Il portavoce del Coordinamento delle associazioni e comitati contro la centrale di Ponte Valentino, Daniele Tufo, interviene con la nota che segue sulla protesta contro l'insediamento della centrale Luminosa a Ponte Valentino e sul sequestro dello striscione, issato sui cancelli della Villa Comunale di Benevento, avvenuto nei giorni scorsi.
Il Coordinamento delle Associazioni e dei Comitati contro la centrale di Ponte Valentino rivendica la propria partecipazione alla protesta, legittima e democratica, contro il progetto della Luminosa e contro l'inerzia dei nostri politici.
In un momento in cui persino la democrazia diventa emergenza, la classe politica è assente per le necessarie azioni di contrasto a questo progetto.
Biasimiamo il comportamento di chi addirittura minaccia gli ambientalisti di querela. Soprattutto, in questo momento di falsa democrazia i politici preferiscono rincorrere effimeri sogni elettorali restando in colpevole silenzio.

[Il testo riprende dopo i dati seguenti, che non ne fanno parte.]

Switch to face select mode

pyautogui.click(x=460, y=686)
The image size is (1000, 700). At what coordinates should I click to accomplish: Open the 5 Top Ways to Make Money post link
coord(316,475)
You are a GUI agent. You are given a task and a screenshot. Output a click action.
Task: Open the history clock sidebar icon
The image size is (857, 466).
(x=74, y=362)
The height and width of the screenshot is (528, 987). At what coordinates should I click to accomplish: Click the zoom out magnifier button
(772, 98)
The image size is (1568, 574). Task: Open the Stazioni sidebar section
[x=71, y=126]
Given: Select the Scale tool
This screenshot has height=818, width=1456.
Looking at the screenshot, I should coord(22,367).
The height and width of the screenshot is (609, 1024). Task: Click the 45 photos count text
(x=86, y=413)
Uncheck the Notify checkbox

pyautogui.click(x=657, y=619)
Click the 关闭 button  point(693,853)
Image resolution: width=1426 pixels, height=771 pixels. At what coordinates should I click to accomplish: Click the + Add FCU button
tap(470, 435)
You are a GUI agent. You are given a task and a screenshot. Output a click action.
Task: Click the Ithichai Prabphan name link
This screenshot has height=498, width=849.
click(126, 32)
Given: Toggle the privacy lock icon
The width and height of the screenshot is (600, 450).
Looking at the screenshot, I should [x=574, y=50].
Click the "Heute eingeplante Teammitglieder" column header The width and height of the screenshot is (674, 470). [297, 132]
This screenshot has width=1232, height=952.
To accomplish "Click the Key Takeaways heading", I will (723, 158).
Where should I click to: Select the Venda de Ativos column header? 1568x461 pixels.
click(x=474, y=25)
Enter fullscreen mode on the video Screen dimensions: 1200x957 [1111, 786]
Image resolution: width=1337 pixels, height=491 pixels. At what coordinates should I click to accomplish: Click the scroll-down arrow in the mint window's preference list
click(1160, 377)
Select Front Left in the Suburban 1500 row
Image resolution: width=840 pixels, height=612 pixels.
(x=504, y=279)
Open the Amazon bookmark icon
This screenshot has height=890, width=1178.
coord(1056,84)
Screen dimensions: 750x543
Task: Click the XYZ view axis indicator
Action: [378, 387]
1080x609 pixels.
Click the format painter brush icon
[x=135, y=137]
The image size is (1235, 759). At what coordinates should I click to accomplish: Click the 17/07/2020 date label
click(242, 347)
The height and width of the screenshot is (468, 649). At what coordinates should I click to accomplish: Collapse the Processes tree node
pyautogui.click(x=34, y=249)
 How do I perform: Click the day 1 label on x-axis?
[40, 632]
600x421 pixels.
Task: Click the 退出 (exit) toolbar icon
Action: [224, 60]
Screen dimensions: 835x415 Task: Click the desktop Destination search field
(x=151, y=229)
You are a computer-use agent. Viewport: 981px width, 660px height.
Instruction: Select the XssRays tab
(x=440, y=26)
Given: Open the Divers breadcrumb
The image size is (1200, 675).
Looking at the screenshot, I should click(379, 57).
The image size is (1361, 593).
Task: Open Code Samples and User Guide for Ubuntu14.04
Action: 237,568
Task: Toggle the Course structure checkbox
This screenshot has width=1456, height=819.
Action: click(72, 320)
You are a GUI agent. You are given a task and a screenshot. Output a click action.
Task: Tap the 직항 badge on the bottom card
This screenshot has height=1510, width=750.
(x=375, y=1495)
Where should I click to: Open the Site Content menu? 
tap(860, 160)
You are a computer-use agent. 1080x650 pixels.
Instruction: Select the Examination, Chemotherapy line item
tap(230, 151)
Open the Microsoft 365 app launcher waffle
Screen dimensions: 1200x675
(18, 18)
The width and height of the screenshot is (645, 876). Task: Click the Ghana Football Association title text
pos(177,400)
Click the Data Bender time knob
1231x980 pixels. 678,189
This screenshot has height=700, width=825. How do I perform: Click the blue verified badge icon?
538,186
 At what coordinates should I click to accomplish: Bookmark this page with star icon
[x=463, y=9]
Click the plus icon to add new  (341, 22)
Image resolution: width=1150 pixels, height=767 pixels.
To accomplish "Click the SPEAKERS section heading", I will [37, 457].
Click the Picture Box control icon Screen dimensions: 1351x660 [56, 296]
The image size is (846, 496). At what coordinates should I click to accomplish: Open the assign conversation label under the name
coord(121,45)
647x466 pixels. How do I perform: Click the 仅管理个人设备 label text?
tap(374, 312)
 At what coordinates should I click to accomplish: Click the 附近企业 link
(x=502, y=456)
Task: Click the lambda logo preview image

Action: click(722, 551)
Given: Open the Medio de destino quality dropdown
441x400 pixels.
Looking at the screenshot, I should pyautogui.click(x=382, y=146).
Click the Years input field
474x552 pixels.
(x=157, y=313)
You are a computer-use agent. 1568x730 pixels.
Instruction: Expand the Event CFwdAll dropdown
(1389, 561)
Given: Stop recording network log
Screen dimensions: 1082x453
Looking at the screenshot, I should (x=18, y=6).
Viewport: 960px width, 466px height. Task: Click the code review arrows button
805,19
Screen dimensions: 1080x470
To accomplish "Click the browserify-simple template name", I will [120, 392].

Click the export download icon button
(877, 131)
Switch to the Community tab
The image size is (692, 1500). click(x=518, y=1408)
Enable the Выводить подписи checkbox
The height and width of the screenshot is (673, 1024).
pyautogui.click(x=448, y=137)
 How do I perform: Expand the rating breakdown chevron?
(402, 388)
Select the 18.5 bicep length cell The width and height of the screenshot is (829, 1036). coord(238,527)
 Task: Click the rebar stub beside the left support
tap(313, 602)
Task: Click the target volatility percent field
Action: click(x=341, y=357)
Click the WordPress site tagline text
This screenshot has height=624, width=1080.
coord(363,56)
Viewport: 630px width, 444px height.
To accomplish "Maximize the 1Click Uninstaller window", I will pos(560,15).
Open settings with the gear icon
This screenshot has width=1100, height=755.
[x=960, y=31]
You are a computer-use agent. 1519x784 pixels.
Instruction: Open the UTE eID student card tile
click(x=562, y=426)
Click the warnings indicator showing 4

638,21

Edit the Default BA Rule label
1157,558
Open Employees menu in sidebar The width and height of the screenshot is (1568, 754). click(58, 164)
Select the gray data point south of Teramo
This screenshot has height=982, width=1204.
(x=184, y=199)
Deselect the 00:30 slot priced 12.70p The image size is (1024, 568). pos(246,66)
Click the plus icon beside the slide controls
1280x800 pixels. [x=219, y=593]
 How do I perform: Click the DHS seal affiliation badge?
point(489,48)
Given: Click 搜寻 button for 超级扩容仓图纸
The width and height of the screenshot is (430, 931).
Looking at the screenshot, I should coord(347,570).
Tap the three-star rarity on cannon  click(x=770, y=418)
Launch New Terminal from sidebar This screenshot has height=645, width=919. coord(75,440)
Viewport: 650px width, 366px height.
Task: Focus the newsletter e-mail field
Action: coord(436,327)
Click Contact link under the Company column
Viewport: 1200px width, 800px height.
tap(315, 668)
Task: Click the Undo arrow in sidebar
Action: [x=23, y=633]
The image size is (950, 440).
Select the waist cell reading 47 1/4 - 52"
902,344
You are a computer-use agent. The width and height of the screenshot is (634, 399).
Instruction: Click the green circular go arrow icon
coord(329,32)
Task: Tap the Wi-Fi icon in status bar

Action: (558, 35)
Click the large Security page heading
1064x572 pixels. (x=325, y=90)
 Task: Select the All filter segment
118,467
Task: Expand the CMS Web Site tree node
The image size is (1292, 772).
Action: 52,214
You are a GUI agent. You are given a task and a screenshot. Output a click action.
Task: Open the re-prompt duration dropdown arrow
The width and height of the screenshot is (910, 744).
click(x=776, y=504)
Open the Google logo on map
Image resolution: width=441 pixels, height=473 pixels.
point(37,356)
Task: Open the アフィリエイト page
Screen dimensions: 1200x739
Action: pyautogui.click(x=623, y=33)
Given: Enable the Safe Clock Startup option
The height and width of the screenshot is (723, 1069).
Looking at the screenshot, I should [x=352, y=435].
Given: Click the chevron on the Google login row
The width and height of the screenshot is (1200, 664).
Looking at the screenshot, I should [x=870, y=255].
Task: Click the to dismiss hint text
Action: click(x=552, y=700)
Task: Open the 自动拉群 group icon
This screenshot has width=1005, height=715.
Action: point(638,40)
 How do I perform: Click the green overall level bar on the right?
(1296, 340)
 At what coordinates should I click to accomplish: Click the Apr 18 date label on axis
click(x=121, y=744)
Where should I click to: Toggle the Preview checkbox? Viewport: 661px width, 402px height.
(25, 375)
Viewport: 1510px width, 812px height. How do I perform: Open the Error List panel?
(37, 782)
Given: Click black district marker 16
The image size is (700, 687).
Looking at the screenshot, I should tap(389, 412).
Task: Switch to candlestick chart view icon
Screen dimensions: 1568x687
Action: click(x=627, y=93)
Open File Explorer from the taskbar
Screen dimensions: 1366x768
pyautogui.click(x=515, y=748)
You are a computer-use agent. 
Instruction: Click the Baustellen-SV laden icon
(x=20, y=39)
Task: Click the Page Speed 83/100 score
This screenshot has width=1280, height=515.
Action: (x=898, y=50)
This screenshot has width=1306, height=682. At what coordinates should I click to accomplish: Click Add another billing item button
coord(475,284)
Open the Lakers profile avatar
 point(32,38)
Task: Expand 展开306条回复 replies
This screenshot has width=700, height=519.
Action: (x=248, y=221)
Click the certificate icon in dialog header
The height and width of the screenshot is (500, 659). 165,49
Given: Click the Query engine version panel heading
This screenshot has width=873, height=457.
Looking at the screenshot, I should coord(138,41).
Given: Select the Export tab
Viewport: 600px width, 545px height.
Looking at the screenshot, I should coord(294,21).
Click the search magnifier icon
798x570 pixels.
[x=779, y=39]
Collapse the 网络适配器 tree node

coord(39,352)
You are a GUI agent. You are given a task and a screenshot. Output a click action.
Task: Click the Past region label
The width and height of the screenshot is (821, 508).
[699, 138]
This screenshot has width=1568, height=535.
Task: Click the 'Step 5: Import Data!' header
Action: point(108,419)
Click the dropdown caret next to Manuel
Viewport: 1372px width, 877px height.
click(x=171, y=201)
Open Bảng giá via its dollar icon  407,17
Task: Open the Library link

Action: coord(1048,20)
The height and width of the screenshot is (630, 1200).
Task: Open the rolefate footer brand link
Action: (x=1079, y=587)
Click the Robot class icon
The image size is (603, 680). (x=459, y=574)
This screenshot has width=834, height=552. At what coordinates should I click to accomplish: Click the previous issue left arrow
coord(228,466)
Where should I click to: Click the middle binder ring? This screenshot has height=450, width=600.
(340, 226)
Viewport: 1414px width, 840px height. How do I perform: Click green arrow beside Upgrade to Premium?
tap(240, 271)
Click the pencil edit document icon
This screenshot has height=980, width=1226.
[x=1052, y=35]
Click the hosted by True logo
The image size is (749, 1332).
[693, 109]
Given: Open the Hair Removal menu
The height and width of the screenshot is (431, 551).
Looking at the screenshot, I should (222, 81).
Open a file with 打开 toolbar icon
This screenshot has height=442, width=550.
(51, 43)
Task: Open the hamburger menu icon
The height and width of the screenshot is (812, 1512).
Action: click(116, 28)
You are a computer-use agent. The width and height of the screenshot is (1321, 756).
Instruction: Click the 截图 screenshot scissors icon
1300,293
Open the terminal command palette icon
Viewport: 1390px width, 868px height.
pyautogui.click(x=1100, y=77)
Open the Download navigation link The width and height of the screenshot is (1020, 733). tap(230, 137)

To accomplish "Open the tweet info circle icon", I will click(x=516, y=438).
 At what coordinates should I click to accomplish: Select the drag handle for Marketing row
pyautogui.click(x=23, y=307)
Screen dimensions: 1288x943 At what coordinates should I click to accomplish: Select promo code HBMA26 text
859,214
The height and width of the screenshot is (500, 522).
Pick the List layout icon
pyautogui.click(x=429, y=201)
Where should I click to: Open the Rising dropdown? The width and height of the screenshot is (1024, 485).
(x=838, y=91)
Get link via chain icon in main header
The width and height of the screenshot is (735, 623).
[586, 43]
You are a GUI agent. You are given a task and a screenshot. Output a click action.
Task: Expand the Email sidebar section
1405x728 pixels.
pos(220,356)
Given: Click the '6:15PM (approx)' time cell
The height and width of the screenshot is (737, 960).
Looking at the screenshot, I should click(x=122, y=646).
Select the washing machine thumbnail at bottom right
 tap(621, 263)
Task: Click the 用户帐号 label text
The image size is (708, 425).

Eppure, nel nostro precedente comunicato, spiegavamo le ragioni per cui avevamo deciso quello striscione e la sua scritta (www.beneventoecosolidale.wordpress.com), chiedendo il motivo del sequestro del nostro striscione. Se un innocuo striscione merita una querela, perché non inscrivere nel registro degli indagati tutte le associazioni e i movimenti ideatori di questa forma di protesta?
Esprimiamo tutta la nostra solidarietà ad Altrabenevento ed a noi tutti, per un atto che suona intimidatorio nei confronti di tutti noi che ci battiamo contro lo scempio del nostro territorio e per la difesa della democrazia e del diritto a manifestare dissenso contro scelte scellerate calate dall'alto ed imposte grazie all'ignavia dei nostri esponenti politici.